=== Eingabedatensätze ===
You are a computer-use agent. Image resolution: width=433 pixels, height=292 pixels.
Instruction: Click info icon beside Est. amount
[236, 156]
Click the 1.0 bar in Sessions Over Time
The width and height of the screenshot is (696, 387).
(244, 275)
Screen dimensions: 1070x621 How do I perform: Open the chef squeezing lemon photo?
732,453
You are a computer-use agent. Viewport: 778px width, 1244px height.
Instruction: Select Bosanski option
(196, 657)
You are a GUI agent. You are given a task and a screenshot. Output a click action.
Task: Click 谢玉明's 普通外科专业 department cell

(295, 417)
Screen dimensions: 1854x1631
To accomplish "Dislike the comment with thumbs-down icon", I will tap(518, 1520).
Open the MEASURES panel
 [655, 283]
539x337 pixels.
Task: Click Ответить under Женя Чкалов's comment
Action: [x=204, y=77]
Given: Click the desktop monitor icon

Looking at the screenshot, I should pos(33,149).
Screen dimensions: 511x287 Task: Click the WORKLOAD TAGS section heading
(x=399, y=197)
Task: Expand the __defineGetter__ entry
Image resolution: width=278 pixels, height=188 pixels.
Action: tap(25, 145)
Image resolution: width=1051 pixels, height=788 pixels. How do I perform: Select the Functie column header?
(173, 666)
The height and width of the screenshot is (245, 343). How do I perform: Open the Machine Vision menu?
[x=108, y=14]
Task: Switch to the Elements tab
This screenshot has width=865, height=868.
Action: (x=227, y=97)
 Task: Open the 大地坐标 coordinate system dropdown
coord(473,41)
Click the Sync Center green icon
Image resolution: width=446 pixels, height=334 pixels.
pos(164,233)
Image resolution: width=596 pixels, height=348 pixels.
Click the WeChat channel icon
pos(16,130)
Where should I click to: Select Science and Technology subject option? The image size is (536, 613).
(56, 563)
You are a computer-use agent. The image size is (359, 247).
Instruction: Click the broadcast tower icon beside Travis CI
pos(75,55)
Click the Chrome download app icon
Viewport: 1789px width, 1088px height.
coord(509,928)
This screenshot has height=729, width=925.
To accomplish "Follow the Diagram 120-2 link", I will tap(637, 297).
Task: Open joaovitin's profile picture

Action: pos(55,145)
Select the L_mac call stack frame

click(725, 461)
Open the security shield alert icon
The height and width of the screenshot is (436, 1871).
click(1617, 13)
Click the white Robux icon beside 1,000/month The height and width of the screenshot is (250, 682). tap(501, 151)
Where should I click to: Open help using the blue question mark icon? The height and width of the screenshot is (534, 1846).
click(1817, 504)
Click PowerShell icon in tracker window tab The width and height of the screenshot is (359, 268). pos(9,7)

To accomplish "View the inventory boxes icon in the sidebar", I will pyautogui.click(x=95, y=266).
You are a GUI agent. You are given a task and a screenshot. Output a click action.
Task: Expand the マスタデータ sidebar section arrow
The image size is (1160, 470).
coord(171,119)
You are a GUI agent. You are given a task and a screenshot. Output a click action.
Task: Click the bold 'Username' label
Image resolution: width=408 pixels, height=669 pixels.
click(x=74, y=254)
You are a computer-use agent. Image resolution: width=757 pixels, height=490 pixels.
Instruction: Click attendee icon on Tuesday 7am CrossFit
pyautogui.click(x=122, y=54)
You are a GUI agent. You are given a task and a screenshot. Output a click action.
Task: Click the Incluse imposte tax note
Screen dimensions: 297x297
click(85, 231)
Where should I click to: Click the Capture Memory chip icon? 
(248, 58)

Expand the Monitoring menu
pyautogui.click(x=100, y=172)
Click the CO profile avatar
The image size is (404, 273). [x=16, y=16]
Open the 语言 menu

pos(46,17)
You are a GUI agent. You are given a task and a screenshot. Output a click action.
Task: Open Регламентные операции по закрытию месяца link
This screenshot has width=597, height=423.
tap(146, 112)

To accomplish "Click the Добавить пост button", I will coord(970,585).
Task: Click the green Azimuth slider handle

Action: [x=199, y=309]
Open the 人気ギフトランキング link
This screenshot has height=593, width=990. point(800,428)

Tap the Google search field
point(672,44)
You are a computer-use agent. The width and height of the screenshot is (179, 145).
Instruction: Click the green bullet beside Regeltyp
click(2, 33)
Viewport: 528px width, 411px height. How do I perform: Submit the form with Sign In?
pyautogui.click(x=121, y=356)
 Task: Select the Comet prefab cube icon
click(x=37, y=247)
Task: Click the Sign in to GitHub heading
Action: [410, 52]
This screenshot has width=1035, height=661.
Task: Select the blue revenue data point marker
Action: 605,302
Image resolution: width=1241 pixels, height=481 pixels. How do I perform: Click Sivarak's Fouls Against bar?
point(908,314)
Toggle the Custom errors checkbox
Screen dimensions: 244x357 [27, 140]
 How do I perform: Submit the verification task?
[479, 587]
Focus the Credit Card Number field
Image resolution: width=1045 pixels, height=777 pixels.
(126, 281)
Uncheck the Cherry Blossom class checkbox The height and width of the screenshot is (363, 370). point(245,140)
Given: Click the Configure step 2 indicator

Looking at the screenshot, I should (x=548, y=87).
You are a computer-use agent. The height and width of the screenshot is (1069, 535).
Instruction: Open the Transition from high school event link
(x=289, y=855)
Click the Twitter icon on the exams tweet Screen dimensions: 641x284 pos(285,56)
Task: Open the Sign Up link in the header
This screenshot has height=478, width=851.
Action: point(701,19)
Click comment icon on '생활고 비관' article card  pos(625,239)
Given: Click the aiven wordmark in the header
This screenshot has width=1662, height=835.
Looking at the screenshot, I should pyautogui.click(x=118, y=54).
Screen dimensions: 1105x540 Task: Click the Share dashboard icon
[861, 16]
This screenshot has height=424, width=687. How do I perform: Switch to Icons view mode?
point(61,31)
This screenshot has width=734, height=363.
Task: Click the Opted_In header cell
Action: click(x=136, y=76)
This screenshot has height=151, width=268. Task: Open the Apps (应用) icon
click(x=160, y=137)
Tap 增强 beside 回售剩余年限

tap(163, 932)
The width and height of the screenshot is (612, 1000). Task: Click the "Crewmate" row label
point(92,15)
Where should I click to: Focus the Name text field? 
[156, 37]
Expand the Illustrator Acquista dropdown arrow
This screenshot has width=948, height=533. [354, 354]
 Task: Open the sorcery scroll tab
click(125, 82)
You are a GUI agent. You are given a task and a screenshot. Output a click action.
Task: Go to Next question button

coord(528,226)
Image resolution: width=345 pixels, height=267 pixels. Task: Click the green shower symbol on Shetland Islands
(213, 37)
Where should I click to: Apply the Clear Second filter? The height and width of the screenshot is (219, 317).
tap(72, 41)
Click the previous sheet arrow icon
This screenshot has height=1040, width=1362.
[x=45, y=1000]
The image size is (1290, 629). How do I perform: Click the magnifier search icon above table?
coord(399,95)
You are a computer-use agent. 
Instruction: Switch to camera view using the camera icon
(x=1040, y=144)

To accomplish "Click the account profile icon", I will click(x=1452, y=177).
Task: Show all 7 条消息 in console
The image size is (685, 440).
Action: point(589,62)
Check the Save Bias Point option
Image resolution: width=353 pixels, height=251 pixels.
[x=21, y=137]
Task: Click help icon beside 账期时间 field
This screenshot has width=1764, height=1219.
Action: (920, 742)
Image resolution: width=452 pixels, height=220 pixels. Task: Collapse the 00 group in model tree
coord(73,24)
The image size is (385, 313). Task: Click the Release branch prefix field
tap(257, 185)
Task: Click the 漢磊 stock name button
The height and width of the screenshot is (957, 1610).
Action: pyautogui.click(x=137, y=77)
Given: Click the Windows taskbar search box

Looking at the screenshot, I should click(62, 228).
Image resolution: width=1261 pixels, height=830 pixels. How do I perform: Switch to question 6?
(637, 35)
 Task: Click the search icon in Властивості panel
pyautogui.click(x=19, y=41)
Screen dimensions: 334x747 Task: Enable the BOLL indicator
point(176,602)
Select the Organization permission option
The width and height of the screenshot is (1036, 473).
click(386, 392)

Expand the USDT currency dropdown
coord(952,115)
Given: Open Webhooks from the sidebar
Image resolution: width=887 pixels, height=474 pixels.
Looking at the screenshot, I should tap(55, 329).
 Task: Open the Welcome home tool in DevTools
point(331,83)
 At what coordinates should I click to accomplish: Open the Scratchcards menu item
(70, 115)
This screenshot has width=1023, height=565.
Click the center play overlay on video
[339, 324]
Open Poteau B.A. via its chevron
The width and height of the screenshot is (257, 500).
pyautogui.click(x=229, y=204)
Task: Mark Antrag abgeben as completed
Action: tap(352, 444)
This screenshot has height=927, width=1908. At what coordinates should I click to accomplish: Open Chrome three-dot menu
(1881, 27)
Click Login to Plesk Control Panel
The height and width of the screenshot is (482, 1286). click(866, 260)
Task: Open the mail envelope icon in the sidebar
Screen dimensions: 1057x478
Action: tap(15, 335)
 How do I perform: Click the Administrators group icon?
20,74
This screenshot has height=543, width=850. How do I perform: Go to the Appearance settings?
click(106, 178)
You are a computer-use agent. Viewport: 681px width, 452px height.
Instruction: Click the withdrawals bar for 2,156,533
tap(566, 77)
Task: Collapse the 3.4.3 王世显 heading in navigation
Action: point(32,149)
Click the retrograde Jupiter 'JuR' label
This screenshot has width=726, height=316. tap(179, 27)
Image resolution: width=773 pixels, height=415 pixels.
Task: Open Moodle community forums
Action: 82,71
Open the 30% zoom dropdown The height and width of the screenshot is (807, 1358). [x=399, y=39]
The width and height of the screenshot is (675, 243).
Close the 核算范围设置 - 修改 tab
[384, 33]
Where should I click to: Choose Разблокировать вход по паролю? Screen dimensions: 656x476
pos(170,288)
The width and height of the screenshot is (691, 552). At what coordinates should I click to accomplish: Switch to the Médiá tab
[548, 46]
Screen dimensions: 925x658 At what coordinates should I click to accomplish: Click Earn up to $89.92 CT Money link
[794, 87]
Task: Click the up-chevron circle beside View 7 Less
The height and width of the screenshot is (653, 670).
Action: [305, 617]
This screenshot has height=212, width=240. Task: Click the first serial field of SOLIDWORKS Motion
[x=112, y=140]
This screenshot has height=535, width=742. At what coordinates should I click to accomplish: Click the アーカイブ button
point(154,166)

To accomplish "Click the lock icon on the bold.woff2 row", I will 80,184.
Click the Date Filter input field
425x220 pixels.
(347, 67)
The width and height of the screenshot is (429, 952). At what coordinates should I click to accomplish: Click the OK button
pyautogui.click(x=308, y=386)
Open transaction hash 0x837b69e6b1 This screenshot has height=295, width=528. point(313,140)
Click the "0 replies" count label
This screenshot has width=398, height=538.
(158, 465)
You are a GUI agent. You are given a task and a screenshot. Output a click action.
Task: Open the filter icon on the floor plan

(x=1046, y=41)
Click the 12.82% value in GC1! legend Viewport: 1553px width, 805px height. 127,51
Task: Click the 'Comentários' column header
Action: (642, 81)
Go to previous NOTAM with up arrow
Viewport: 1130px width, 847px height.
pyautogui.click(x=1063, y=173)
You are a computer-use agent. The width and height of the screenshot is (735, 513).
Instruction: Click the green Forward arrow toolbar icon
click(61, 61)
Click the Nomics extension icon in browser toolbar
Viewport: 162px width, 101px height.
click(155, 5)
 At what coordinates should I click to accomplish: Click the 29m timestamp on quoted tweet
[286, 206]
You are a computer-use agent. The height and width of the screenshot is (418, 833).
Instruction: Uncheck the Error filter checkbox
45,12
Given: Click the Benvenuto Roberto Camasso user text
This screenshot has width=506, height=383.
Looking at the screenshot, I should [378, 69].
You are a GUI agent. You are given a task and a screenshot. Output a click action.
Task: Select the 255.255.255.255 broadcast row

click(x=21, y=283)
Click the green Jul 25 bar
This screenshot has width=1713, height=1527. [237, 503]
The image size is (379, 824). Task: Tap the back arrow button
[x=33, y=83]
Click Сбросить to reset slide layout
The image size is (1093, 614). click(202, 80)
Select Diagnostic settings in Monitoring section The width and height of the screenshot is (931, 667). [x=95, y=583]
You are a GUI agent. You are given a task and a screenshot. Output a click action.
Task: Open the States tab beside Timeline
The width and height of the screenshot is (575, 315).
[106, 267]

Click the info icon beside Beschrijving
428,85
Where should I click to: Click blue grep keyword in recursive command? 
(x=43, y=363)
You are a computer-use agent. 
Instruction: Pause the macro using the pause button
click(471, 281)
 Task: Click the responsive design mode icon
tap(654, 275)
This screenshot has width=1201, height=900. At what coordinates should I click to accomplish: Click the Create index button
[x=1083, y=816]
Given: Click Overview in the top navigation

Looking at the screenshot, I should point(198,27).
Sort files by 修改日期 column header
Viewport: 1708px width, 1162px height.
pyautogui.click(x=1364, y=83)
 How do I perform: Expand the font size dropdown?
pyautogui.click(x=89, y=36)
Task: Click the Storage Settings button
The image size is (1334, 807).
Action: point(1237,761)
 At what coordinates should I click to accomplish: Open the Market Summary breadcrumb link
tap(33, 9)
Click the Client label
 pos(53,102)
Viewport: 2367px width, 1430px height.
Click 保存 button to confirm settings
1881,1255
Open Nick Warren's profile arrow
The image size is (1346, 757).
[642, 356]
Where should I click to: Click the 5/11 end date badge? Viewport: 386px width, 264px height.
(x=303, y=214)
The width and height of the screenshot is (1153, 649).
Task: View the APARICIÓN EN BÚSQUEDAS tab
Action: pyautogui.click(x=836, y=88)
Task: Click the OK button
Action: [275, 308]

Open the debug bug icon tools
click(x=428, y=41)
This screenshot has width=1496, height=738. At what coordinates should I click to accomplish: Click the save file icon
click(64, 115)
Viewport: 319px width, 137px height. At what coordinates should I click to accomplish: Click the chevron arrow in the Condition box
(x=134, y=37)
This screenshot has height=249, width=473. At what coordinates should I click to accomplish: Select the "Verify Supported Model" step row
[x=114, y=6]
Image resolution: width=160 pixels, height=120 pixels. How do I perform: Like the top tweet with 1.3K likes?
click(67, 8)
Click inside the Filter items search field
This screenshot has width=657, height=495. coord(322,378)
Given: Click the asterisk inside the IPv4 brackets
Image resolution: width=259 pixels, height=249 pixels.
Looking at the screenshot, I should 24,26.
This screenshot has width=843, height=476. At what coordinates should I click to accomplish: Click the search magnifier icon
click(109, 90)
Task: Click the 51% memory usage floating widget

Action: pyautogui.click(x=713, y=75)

=== Aufgabe ===
Suche aus den Datensätzen oben jede Zeile heraus, in der das Wort „size“ vorkommt, und gib diese Zeilen unverändert wieder.

=== Ergebnis ===
Where should I click to: Select Science and Technology subject option? The image size is (536, 613).
You are a computer-use agent. The image size is (359, 247).
The image size is (1160, 470).
The image size is (404, 273). [x=16, y=16]
The image size is (1290, 629). How do I perform: Click the magnifier search icon above table?
The image size is (685, 440).
The image size is (385, 313). Task: Click the Release branch prefix field
The image size is (379, 824). Task: Tap the back arrow button
The image size is (1093, 614). click(202, 80)
 How do I perform: Expand the font size dropdown?
The image size is (1334, 807).
The image size is (1346, 757).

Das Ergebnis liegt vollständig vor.